The AI landscape is constantly evolving, and recent announcements from DeepSeek have sent shockwaves through the industry, particularly concerning competition between the U.S. and China. This article delves into DeepSeek, its innovative models, and the implications for the future of AI.
Before diving into the details, it’s crucial to address the initial reactions to DeepSeek's announcements. Similar to the surprise surrounding Huawei's 7nm chip in the Mate 60 Pro, the significance of DeepSeek's advancements wasn't immediately clear to many. The key takeaway is that details of DeepSeek’s accomplishments are less important than the reaction and what that reaction says about people’s pre-existing assumptions.
DeepSeek isn't just one model; it is a series of models, each building upon the last with increasing sophistication. Key advancements were introduced with the V2 model. The DeepSeek-V2 model introduced two important breakthroughs: DeepSeekMoE and DeepSeekMLA.
The true impact of V2's innovations became apparent with the release of V3. V3 added a new approach to load balancing which reduced communications overhead, and also used multi-token prediction in training increased efficiency again. DeepSeek claimed the final training run for V3 cost $5.576 million, which caused incredulity.
DeepSeek is clear that these costs are only for the final training run, and exclude all other expenses.
The company publicly stated that training DeepSeek-V3 on each trillion tokens requires only 180K H800 GPU hours, i.e., 3.7 days on their cluster with 2048 H800 GPUs. Consequently, their pre- training stage is completed in less than two months and costs 2664K GPU hours. Combined with 119K GPU hours for the context length extension and 5K GPU hours for post-training, DeepSeek-V3 costs only 2.788M GPU hours for its full training. This results in a cost of $5.576M, assuming the rental price of the H800 GPU is $2 per GPU hour.
This was achieved through their optimized co-design of algorithms, frameworks, and hardware. V3 boasts 671 billion parameters, but uses Mixture of Experts so that only 37 billion parameters in the active expert are computed per token; parameters were stored with BF16 or FP32 precision, but were reduced to FP8 precision for calculations.
DeepSeek engineers programmed 20 of the 132 processing units on each H800 specifically to manage cross-chip communications. This is impossible to do in CUDA, and the engineers had to drop to PTX, a low-level instruction set for Nvidia GPUs that is basically like assembly language. All of the design decisions made by DeepSeek only make sense when constrained to the H800.
V3 is competitive with OpenAI’s 4o and Anthropic’s Sonnet-3.5, and appears to be better than Llama’s biggest model. DeepSeek was able to distill those models to give V3 high quality tokens to train on.
Distillation involves extracting understanding from another model by sending inputs to the teacher model, recording the outputs, and using that to train the student model. This allows companies to optimize models for inference, while others can free-ride on leading-edge investments. Distillation is probably the core economic factor causing the slow divorce of Microsoft and OpenAI.
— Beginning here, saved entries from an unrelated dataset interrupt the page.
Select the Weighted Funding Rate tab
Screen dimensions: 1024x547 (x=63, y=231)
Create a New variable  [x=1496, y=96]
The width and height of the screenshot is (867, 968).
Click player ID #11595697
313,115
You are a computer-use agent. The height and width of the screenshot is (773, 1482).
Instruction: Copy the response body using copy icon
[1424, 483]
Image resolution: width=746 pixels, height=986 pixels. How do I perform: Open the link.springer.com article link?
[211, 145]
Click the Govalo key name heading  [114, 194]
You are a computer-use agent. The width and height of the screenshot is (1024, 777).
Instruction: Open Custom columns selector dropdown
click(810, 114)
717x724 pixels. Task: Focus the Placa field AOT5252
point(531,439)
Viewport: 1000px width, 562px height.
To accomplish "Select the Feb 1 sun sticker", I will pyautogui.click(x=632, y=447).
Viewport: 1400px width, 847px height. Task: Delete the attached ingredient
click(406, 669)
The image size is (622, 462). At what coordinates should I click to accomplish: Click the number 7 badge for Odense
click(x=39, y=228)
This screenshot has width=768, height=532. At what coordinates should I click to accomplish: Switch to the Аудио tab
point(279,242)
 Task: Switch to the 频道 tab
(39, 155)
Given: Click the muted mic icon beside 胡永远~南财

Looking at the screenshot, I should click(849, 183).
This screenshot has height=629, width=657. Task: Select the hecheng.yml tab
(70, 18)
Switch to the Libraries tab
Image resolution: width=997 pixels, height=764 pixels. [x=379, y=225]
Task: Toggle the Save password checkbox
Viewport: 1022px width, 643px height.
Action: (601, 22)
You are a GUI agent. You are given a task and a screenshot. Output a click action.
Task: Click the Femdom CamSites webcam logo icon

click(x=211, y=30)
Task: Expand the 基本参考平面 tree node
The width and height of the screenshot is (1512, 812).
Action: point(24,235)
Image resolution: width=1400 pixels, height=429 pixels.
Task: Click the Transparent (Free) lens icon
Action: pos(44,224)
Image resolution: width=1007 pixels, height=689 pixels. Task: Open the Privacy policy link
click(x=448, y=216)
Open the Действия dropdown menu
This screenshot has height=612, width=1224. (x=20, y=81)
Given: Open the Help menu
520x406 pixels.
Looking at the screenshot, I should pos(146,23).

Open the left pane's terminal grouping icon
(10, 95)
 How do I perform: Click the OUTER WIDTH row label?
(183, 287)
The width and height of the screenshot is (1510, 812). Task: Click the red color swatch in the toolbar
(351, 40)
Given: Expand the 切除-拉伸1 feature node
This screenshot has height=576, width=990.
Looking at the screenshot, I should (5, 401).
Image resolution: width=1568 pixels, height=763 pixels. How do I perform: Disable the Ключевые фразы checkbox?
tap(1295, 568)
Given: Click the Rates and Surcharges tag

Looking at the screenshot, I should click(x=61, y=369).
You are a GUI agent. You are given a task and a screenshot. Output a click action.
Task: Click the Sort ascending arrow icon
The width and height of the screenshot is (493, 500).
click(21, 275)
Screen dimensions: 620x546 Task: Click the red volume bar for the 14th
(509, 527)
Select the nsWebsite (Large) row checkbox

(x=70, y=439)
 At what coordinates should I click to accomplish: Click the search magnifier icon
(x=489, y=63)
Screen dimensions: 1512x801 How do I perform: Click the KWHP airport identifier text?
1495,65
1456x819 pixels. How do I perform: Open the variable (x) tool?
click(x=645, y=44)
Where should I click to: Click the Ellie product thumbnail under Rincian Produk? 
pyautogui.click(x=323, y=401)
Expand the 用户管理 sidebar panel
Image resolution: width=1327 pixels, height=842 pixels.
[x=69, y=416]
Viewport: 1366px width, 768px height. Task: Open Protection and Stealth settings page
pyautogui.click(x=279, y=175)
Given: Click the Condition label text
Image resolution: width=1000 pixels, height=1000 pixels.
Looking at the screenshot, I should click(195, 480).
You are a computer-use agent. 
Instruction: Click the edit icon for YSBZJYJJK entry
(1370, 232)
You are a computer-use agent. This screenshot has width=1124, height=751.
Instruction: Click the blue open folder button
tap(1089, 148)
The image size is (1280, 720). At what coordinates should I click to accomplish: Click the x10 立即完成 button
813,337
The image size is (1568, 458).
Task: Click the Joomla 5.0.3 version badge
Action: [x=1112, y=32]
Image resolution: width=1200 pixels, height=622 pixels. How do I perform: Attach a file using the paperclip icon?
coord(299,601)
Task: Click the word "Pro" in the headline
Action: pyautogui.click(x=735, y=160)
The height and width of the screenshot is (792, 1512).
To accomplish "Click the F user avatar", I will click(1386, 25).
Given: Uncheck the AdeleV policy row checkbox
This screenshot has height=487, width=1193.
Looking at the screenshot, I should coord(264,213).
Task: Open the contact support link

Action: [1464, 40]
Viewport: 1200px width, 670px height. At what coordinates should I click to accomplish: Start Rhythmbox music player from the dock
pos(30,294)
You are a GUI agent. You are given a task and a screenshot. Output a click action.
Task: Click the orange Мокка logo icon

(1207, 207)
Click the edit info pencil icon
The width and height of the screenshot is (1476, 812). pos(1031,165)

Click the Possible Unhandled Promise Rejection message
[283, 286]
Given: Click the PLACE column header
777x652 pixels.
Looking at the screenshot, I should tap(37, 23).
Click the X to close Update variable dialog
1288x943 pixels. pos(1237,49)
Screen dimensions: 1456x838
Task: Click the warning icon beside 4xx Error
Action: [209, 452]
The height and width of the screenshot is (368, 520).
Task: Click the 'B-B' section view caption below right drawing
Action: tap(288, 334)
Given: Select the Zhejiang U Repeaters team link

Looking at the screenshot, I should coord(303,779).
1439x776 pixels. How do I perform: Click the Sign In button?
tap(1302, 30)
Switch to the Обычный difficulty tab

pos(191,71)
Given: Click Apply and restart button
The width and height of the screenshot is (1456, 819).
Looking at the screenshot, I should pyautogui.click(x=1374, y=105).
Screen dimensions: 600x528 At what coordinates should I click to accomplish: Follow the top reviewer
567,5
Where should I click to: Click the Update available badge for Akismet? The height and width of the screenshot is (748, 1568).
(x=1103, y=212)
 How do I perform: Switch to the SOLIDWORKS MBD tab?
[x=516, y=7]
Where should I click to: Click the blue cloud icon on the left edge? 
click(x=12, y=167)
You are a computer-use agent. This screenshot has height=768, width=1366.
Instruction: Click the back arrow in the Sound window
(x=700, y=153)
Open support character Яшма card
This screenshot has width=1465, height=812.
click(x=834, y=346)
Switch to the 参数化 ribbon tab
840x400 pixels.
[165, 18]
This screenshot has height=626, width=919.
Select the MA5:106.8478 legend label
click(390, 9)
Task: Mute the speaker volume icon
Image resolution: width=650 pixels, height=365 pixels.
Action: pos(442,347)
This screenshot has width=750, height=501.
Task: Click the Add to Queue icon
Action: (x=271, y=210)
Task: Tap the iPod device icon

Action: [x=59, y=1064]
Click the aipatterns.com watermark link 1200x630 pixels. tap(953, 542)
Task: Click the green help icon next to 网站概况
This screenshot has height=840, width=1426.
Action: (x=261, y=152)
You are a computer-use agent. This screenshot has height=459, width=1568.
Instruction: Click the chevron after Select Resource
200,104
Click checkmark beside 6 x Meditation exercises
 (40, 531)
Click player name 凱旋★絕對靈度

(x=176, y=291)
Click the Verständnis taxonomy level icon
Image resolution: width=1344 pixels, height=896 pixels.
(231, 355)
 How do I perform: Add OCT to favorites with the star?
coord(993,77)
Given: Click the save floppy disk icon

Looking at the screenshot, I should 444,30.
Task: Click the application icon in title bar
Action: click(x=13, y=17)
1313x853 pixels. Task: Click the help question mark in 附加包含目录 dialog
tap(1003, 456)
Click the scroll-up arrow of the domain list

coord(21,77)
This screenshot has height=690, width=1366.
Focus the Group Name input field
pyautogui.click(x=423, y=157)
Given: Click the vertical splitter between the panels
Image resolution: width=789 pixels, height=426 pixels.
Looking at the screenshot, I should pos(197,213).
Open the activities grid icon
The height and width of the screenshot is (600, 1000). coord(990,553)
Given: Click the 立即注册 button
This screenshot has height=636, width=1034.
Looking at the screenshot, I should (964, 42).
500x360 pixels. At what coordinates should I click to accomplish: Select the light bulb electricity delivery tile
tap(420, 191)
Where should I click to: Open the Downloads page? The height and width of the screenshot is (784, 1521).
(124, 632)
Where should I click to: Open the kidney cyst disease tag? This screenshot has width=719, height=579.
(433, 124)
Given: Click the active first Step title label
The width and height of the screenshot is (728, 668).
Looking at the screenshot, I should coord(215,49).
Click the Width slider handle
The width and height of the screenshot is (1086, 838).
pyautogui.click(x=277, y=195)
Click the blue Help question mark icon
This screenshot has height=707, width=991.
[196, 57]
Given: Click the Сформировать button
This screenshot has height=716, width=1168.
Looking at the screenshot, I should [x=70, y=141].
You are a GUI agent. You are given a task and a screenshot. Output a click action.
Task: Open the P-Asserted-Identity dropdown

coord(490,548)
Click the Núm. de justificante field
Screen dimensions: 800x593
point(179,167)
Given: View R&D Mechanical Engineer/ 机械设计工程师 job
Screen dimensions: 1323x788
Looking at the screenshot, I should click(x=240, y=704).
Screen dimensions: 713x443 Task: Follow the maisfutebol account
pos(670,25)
R1 is a reasoning model like OpenAI’s o1, but it has open weights, meaning that instead of paying OpenAI to get reasoning, you can run R1 on the server of your choice, or even locally, at dramatically lower cost.
DeepSeek made two models: R1 and R1-Zero. R1-Zero is the bigger deal because it uses pure reinforcement learning (RL).
Reinforcement learning is a technique where a machine learning model is given a bunch of data and a reward function. In this case, DeepSeek gave the model a set of math, code, and logic questions, and set two reward functions: one for the right answer, and one for the right format that utilized a thinking process.
What emerged is a model that developed reasoning and chains-of-thought on its own, including what DeepSeek called “Aha Moments”.
However, DeepSeek-R1-Zero encounters challenges such as poor readability, and language mixing. To address these issues and further enhance reasoning performance, DeepSeek-R1 incorporates a small amount of cold-start data and a multi-stage training pipeline.
This is similar to what OpenAI did for o1: DeepSeek started the model out with a bunch of examples of chain-of-thought thinking so it could learn the proper format for human consumption, and then did the reinforcement learning to enhance its reasoning, along with a number of editing and refinement steps.
The core takeaway is that AI models are teaching AI models and AI models are teaching themselves. We are watching the assembly of an AI takeoff scenario in realtime.
DeepSeek’s efficiency and broad availability cast significant doubt on the most optimistic Nvidia growth story, at least in the near term. The payoffs from both model and infrastructure optimization also suggest there are significant gains to be had from exploring alternative approaches to inference in particular.
DeepSeek CEO Liang Wenfeng has stated that open source is key to attracting talent and creating a strong technical ecosystem. This approach contrasts with the strategies of some U.S. companies that advocate for regulation and closed-source models. OpenAI's greatest crime is the 2023 Executive Order on AI.
The key question remains: Will the U.S. double down on defensive measures, or realize that there is real competition and actually give ourself permission to compete by cutting out all of the cruft in our companies that has nothing to do with winning?